— Begin EXTRACT PROVIDED —

Each data frame that comes from the device has a known format. In the case of reading disc titles, the format looks like this:

%? 1806 02201801 00%? 3000 0a00 1000 %w0000 %?%?000a %w %*

The definition of placeholders for our example above are as follows:

%?: any byte (we don't want to parse or match this)
%b: one byte
%w: two bytes (word) in big endian order
%*: raw Vec<u8> buffer

For our case, we want to read:

two bytes %w in big endian which represents the current chunk size
two bytes %w in big endian which represents the number of total chunks
the rest bytes in raw %*: the disc title of the MiniDisc, Shift JIS encoded (may be incomplete, but we'll ignore that for now)

I've written a function called scan() (which is semi-analagous to the original scanQuery() function implemented in TypeScript), that

returns data matched to their placeholders as a Vec<&'a [u8]>
matches all defined bytes 1-to-1 in order (the non-placeholder part)

fn scan<'a>(template: &'a str, data: &'a [u8]) -> Result<Vec<&'a [u8]>, ()> {}

Here's the usage of scan() and what irked me:

let data = scan("%? 1806 02201801 00%? 3000 0a00 1000 %w0000 %?%?000a %w %*", reply)?;
 
if let [chunk_size_read, total_read, data_read] = &data[..] {
    chunk_size = parse_u16(chunk_size_read)?;
    total = parse_u16(total_read)?;
    sink.push(parse_string(data_read)?);
} else {
    unreachable!()
}

I didn't like this code, especially the part where I'm destructuring data into three raw &&[u8]s that I needed to then manually parse into u16s and Strings, and not to mention unreachable!().

Rust complains when you do not add the if let {} else {} part, as the let binding requires an irrefutable pattern match:

Shell session

   Compiling scan-test v0.1.0
error[E0005]: refutable pattern in local binding
 --> scan-test/src/main.rs:5:9
  |
5 |     let [a, b] = &data[..];
  |         ^^^^^^ patterns `&[]`, `&[_]` and `&[_, _, _, ..]` not covered
  |
  = note: `let` bindings require an "irrefutable pattern", like a `struct` or an `enum` with only one variant
  = note: for more information, visit https://doc.rust-lang.org/book/ch18-02-refutability.html
  = note: the matched value is of type `&[u8]`
help: you might want to use `let else` to handle the variants that aren't matched
  |
5 |     let [a, b] = &data[..] else { todo!() };
  |                            ++++++++++++++++
 
For more information about this error, try `rustc --explain E0005`.

— End EXTRACT PROVIDED —

** PROBLEMS **
a) According to the text on parsing MiniDisc data frames, how is the disc title encoded?
b) List every placeholder that the text on parsing MiniDisc data frames defines, along with what each one stands for.
c) Extend the write-up on parsing MiniDisc data frames in Rust, picking up right after its last line.

— Begin DATA —

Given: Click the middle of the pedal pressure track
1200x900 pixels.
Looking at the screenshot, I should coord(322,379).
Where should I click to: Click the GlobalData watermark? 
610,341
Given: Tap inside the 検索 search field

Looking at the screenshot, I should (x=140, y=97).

— End DATA —
— Begin DATA —

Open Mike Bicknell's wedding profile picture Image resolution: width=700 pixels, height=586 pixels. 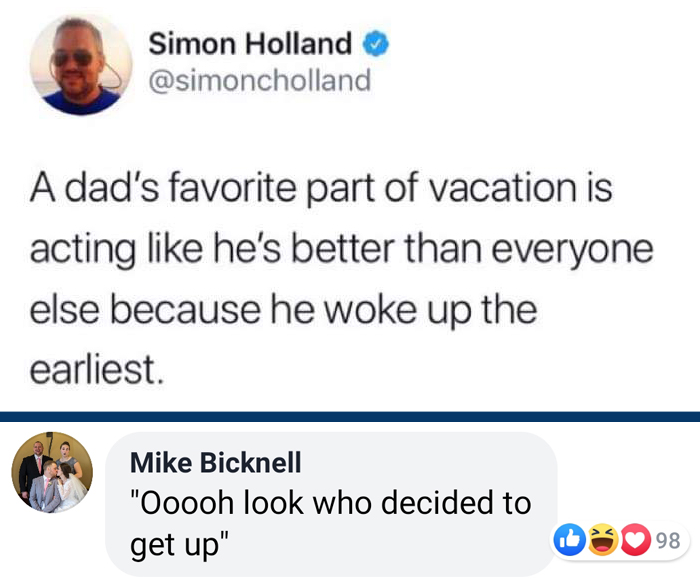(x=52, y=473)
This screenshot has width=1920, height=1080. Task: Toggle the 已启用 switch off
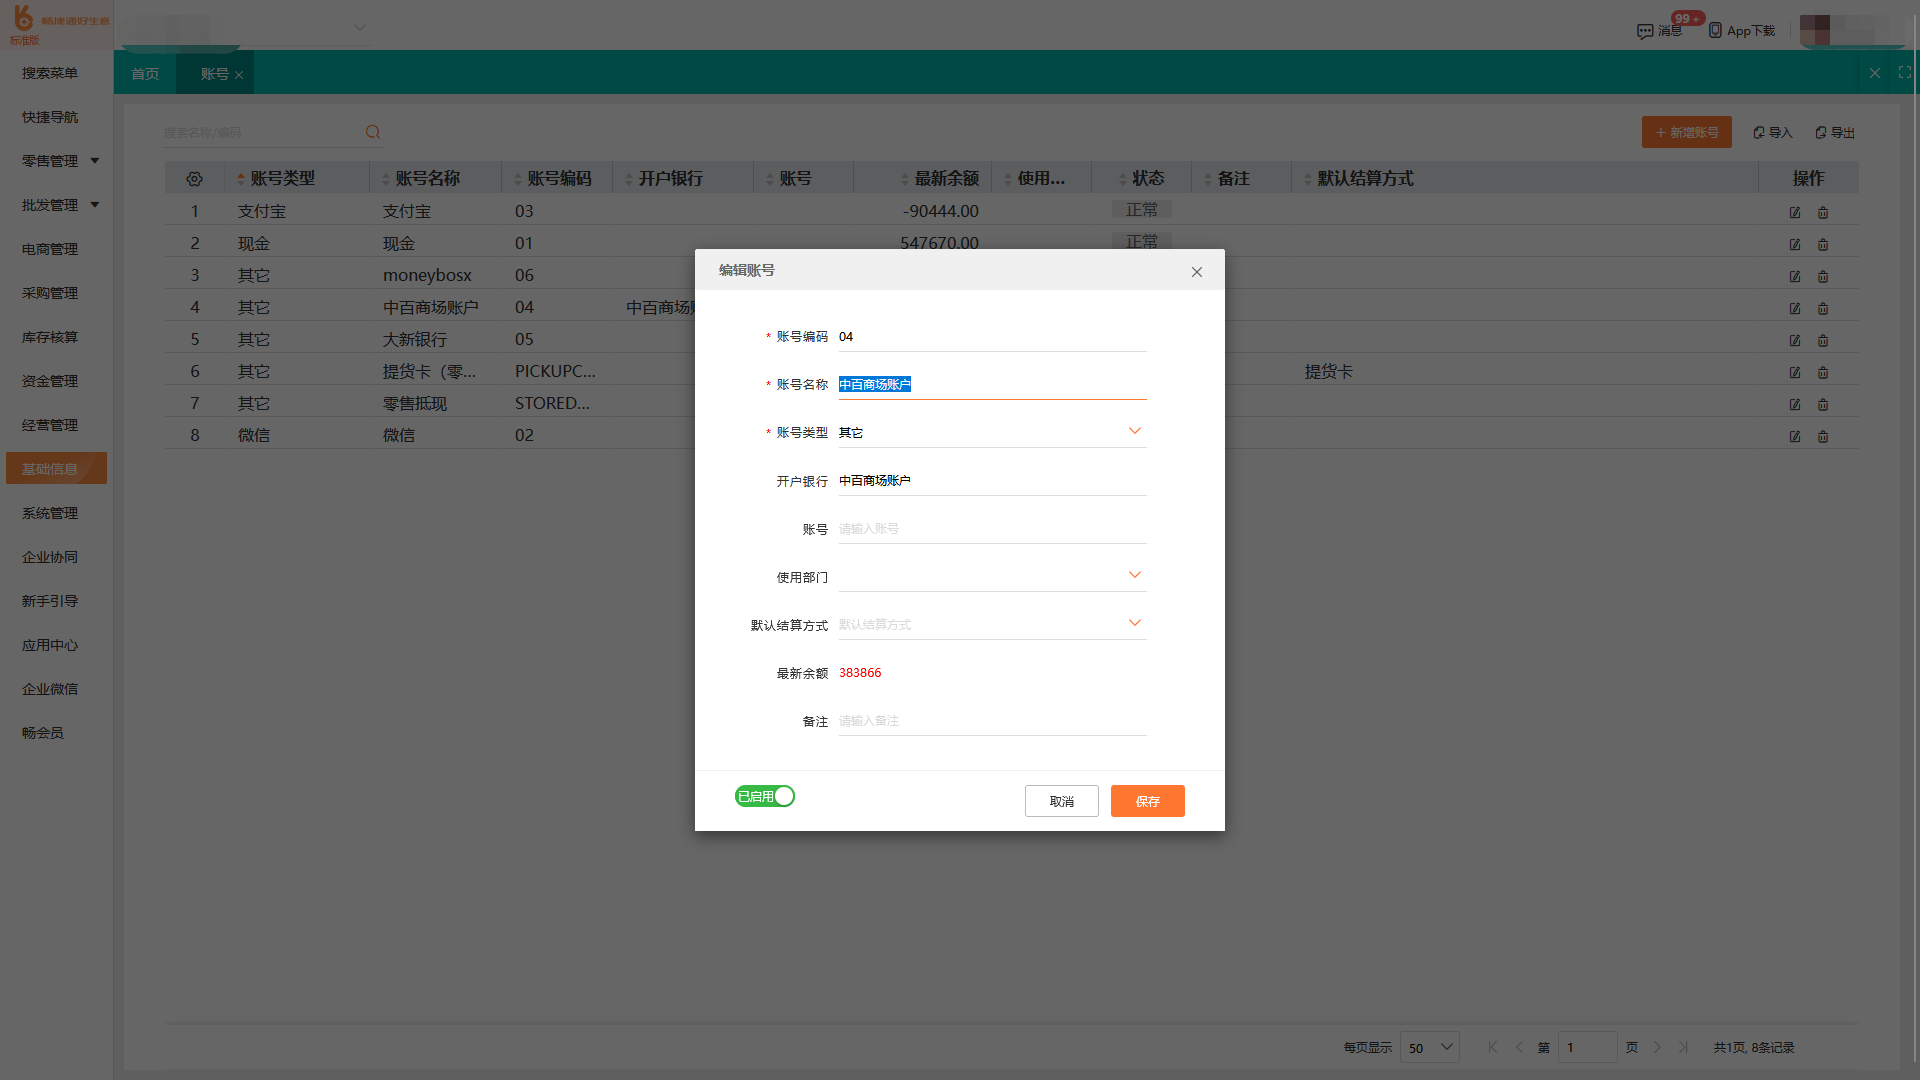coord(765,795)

— End DATA —

** RESULTS **
a) Shift JIS.

b)
- %?: any byte, which is neither parsed nor matched
- %b: one byte
- %w: two bytes (a word) in big endian order
- %*: a raw Vec<u8> buffer

c)
error: could not compile `scan-test` (bin "scan-test") due to 1 previous error

All these manual extraction and type conversion didn't seem sane to me, as I can still make mistakes such as:

specifying too few destructures because I misread the template
adding a new placeholder in the template and forgetting to add another destructure
specifying the wrong parse_* types

I thought about adding a generic type T and specifying that type on the call site, but the problems above still can happen, and the compiler will not complain:

fn scan<'a, T>(template: &'a str, data: &'a [u8]) -> Result<T, ()> {}
 
let (a, b) = scan("%? %w %b", &[0x00, 0x01, 0x02, 0x03])?;
//  ^^^^^^   ---- type must be known at this point
 
 
let (a, b) = scan::<(u8, u16)>("%? %w %b", &[0x00, 0x01, 0x02, 0x03])?;
//                   ^---^---+      ^--^
//                           |         |
//                           +---------+---  whoops, wrong order

Either way, I don't think there's a way to return variadic tuples. How can I implement scan() in a way that T can be a tuple of any length?

If only there is another way...

A cleaner API

Let's wrap everything that we know before, and throw (almost) all of it out the window. Personally I like to delete code and start over — knowing what I want, and what I don't want from the code that I'm writing.

I would like an API that looks something like this:

let () = scan("ff", data);
//  ^-- nothing
 
let (a) = scan("ff %b", data);
//   ^-- inferred as u8
 
let (a, b) = scan("ff be %b %w", data);
//   ^--^-- inferred as one u8 and one u16

Since the template string literal contains a known amount of placeholders and is 'static, the return type of scan() should aptly correspond to the same number of values with its associated type, contained in a tuple. For example:

%b de ad be ef %w: contains 2 values (u8, u16)
ca fe ba be: no placeholders ()
00 %*: match-to-end wildcard of raw bytes &[u8]

We can also leverage type-inference to our advantage. In an isolated example, the following code will automatically infer the return types.

Type inference

let (a, b) = (0 as u8, 1 as u16);
//   ^  ^─── inferred as `u16`
//   └────── inferred as `u8`

With that, we want our function scan() to return a concrete type which is known at compile time, and it should roughly work like the following:

// this code snippet
let (a, b) = scan("ff be %b %w", data)
 
// should expand to
let (a, b) = {
    // extract placeholder values from data
    let extracted = extract("ff be %b %w", data).unwrap();
    // extract first %b (u8)
    let r1 = {
        let raw = extracted.get(0).unwrap();
        let val = u8::from_be_bytes(<[u8; 1]>::try_from(*raw).unwrap());
        val
    };
    // extract second %w (u16)
    let r2 = {
        let raw = extracted.get(1).unwrap();
        let val = u16::from_be_bytes(<[u8; 2]>::try_from(*raw).unwrap());
        val
    };
 
    // r1 should be a u8, and
    // r2 should be a u16
    (r1, r2)
};

Generating code with macros

Macros are a way of writing code that writes other code (very meta). You've probably used macros before, such as the declarative println! macro, or using #[derive(Serialize)] derive macros from serde.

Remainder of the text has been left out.